We can’t buy our way into this house nor can we presume to enter it. We are invited in and please God, when the invitation is issued we shall hear these words: Well done, good and faithful servant…enter into the joy of your master (Mt. 25:23). Our good deeds and merits go before us; and these are the evidence of our friendship with God for we are called to be much more than servants. Our Lord has told us: No longer do I call you servants… but I have called you friends, for all that I have heard from my Father I have made known to you (Jn. 15:15). The all that He has made known to us includes our ultimate destiny, life everlasting either in a state of union or disunion with God. I shudder at the very thought of it.

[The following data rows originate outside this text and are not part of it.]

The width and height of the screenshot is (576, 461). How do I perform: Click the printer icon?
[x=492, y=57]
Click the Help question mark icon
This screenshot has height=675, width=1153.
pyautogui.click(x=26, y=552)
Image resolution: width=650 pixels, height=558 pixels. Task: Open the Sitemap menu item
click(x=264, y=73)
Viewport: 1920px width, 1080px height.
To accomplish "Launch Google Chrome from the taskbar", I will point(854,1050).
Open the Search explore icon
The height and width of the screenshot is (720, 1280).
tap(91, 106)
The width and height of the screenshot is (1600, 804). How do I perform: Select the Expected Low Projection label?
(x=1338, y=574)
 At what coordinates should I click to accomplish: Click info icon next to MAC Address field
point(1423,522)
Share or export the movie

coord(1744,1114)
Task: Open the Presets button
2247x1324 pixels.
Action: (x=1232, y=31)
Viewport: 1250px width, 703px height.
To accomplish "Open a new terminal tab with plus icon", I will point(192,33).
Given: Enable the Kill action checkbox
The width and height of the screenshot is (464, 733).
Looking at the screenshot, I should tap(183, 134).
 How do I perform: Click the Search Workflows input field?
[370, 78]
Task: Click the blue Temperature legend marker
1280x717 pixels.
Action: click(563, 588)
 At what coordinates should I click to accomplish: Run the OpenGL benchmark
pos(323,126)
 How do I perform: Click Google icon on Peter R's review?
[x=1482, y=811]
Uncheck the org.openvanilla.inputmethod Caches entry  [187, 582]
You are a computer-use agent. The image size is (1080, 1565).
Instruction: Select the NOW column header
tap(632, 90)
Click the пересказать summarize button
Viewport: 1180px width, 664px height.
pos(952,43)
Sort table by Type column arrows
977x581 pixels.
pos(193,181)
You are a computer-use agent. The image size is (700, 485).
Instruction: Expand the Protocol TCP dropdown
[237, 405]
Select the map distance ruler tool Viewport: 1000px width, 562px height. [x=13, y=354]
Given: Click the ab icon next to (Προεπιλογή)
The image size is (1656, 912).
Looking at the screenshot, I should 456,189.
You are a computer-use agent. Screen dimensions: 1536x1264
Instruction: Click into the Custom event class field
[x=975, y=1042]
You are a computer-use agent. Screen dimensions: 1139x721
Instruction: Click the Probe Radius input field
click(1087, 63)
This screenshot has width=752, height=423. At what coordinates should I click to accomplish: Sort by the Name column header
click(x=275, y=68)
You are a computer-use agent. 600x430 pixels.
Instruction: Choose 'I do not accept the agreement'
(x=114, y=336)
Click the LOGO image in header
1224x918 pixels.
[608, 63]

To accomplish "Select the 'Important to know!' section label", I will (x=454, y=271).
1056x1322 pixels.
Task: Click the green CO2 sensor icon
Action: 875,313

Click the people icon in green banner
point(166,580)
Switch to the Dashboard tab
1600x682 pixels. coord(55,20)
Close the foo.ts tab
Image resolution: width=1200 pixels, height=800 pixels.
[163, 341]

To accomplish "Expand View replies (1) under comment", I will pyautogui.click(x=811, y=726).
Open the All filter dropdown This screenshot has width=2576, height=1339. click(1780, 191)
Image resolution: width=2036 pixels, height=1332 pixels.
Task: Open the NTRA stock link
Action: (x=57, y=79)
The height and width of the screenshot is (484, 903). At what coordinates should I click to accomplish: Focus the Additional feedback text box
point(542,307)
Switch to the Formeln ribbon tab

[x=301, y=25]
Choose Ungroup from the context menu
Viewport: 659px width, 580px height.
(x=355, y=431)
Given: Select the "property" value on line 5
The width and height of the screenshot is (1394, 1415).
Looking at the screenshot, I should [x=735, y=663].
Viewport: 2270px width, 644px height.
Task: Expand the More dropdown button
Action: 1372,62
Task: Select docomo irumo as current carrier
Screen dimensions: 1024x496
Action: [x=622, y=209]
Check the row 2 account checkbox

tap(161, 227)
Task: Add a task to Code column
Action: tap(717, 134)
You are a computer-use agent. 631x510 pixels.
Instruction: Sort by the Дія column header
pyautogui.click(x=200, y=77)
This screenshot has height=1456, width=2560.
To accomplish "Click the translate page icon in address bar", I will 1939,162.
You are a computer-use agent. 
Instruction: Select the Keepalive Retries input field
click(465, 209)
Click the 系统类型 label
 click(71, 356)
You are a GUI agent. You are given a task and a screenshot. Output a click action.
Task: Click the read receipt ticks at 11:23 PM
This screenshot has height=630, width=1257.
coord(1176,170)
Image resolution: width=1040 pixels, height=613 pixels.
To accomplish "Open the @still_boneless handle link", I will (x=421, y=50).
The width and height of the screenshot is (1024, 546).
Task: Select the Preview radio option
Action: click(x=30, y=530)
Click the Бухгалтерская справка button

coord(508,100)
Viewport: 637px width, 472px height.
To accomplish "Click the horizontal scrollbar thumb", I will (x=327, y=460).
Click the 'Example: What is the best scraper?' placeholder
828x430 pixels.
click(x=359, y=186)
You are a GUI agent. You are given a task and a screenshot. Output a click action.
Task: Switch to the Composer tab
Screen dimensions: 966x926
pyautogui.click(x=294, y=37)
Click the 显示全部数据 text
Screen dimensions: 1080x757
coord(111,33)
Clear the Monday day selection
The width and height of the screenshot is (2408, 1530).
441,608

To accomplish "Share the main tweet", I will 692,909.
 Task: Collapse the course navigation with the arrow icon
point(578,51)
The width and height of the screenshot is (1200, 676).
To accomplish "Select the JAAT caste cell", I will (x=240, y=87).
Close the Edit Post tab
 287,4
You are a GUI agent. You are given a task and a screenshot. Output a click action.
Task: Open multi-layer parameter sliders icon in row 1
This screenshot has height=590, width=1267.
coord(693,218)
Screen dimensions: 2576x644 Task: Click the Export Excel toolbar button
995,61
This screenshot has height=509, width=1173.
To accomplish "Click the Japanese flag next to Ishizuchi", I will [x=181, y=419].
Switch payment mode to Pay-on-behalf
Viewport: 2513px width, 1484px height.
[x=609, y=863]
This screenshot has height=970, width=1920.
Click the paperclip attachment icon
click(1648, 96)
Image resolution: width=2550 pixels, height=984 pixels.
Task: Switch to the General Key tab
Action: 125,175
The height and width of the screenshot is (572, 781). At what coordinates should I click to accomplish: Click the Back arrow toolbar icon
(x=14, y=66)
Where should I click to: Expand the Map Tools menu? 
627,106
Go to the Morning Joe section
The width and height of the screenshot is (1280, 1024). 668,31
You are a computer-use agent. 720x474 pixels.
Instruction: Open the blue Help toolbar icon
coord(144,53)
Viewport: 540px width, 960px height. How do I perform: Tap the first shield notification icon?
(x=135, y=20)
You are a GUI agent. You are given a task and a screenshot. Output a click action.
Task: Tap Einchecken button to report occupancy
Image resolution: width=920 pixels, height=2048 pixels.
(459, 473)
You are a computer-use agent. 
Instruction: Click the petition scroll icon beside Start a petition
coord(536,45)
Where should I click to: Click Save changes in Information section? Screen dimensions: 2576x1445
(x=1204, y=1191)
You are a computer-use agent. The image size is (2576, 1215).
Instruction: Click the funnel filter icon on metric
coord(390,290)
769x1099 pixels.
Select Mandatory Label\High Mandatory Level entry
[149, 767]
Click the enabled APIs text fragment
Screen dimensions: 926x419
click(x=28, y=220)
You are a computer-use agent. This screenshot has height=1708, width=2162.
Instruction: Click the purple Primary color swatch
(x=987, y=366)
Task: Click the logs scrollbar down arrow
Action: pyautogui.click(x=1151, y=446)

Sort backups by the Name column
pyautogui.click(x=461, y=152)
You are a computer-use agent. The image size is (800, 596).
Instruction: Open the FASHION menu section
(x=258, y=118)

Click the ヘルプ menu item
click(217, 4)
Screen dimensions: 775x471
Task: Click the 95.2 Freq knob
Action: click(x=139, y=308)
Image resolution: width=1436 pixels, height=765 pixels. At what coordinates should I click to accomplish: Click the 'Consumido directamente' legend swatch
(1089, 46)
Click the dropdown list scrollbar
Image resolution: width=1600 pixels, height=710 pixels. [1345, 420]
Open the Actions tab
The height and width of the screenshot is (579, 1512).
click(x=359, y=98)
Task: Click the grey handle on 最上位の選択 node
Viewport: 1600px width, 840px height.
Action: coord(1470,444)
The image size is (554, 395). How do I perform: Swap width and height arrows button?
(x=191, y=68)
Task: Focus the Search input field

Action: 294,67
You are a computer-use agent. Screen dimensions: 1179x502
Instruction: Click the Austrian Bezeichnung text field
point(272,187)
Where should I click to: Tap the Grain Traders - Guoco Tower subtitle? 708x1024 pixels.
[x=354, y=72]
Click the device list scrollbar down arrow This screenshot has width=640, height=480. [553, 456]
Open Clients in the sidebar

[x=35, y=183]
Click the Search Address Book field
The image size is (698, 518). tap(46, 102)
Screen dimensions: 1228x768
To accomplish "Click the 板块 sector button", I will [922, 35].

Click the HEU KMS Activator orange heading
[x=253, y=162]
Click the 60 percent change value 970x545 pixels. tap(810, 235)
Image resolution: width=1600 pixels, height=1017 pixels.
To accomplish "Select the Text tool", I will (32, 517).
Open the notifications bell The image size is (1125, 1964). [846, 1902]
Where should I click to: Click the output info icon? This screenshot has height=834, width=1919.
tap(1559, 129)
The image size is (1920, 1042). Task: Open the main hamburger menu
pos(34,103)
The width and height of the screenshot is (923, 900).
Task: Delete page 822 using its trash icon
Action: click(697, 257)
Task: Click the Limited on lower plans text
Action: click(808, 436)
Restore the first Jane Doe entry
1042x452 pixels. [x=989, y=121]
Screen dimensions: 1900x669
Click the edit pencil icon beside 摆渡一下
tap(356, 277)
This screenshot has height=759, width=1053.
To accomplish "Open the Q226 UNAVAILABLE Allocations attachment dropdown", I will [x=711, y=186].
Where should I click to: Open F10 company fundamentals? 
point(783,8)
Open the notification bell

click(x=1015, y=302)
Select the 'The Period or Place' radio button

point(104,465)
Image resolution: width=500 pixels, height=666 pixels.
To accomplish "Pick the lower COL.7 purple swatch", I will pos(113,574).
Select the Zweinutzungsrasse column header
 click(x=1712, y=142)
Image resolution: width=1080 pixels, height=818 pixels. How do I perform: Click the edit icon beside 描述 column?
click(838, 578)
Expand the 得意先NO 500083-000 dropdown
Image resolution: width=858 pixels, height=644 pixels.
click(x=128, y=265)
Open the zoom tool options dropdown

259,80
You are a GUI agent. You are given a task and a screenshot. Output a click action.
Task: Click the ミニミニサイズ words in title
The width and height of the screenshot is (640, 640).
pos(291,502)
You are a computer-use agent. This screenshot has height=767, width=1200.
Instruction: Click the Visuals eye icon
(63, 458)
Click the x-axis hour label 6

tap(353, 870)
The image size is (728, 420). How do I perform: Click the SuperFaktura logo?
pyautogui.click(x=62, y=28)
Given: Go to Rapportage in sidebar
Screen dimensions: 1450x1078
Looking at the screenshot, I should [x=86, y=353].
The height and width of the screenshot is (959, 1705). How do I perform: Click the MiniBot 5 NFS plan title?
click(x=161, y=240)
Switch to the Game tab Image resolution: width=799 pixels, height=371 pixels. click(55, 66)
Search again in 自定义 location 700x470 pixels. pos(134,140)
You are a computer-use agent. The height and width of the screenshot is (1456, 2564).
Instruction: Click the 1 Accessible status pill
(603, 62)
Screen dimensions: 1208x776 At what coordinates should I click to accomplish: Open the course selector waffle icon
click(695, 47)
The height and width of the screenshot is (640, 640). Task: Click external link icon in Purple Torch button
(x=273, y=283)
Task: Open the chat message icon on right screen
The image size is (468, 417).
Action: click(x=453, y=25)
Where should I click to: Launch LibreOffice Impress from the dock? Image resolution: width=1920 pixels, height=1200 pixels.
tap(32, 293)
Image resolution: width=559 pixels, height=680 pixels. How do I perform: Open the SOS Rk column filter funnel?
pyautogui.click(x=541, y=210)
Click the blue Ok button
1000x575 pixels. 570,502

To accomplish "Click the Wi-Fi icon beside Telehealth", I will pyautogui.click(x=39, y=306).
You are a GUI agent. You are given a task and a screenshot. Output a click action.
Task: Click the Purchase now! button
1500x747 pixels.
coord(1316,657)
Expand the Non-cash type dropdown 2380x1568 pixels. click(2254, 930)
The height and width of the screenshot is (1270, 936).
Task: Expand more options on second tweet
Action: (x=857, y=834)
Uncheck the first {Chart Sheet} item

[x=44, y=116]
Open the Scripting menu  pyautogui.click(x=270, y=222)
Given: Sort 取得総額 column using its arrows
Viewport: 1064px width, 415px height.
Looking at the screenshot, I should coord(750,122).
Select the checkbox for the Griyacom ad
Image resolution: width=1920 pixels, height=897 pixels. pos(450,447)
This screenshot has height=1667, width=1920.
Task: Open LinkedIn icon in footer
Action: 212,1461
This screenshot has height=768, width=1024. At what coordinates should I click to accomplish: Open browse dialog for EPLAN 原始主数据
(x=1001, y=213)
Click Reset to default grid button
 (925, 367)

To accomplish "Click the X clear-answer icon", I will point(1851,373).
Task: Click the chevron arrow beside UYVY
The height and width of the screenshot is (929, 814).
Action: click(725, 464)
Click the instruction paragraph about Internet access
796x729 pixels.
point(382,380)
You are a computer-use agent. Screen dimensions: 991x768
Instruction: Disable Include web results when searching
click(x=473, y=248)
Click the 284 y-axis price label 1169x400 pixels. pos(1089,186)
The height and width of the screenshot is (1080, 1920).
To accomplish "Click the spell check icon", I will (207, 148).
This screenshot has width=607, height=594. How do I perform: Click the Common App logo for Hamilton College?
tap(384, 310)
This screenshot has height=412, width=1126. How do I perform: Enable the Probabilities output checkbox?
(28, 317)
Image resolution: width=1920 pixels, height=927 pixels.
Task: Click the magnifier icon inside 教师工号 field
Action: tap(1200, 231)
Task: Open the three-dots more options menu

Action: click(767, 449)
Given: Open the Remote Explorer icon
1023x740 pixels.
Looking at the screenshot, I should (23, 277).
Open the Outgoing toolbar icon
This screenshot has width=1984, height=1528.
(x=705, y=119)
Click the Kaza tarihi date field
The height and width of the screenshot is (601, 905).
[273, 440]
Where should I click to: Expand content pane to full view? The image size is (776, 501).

In The Problem of Pain, the Christian apologist C. S. Lewis said of hell: There is no doctrine which I would more willingly remove from Christianity than this, if it lay in my power. But it has the full support of Scripture, and, especially, of Our Lord’s own words; it has always been held by Christendom; and it has the support of reason. If a game is played, it must be possible to lose it. If the happiness of a creature lies in self-surrender, no one can make that self-surrender but himself (though many can help him to make it), and he may refuse. Hell exists because free will exists. ‘The devil made me do it’ cannot be used as a justification for the bad or evil choices we make. Hell exists because free will exists. There are many vivid images to describe this awful reality and the most prominent image, used by Our Lord Himself, is fire, as an agent of destruction. In this sense, selfishness, pride, egotism, rebellion; these are like a spiritual self-destructive fire that can cause us to experience the reality of hell already here in time. Our ultimate happiness lies in self- surrender. This is the lesson we gladly learn in the loving embrace of a deep friendship.
Here, in the loving embrace of Christ Our Saviour, Who calls us His friends, we help one another to surrender to the love of God in the communion of Saints; a communion that includes not only those who are radiant in the glory of Heaven, but also the Holy Souls in Purgatory, and us who feebly struggle but who nonetheless strive for that unfading crown of glory. This is our hope and in this hope we [are] saved (Rom. 8:24). The life of Christ in us through grace is our hope of glory (Col. 1:27). As we live our lives in view of this glory, may the Lord direct [our] hearts to the love of God and to the steadfastness of Christ (2 Thes. 3:5).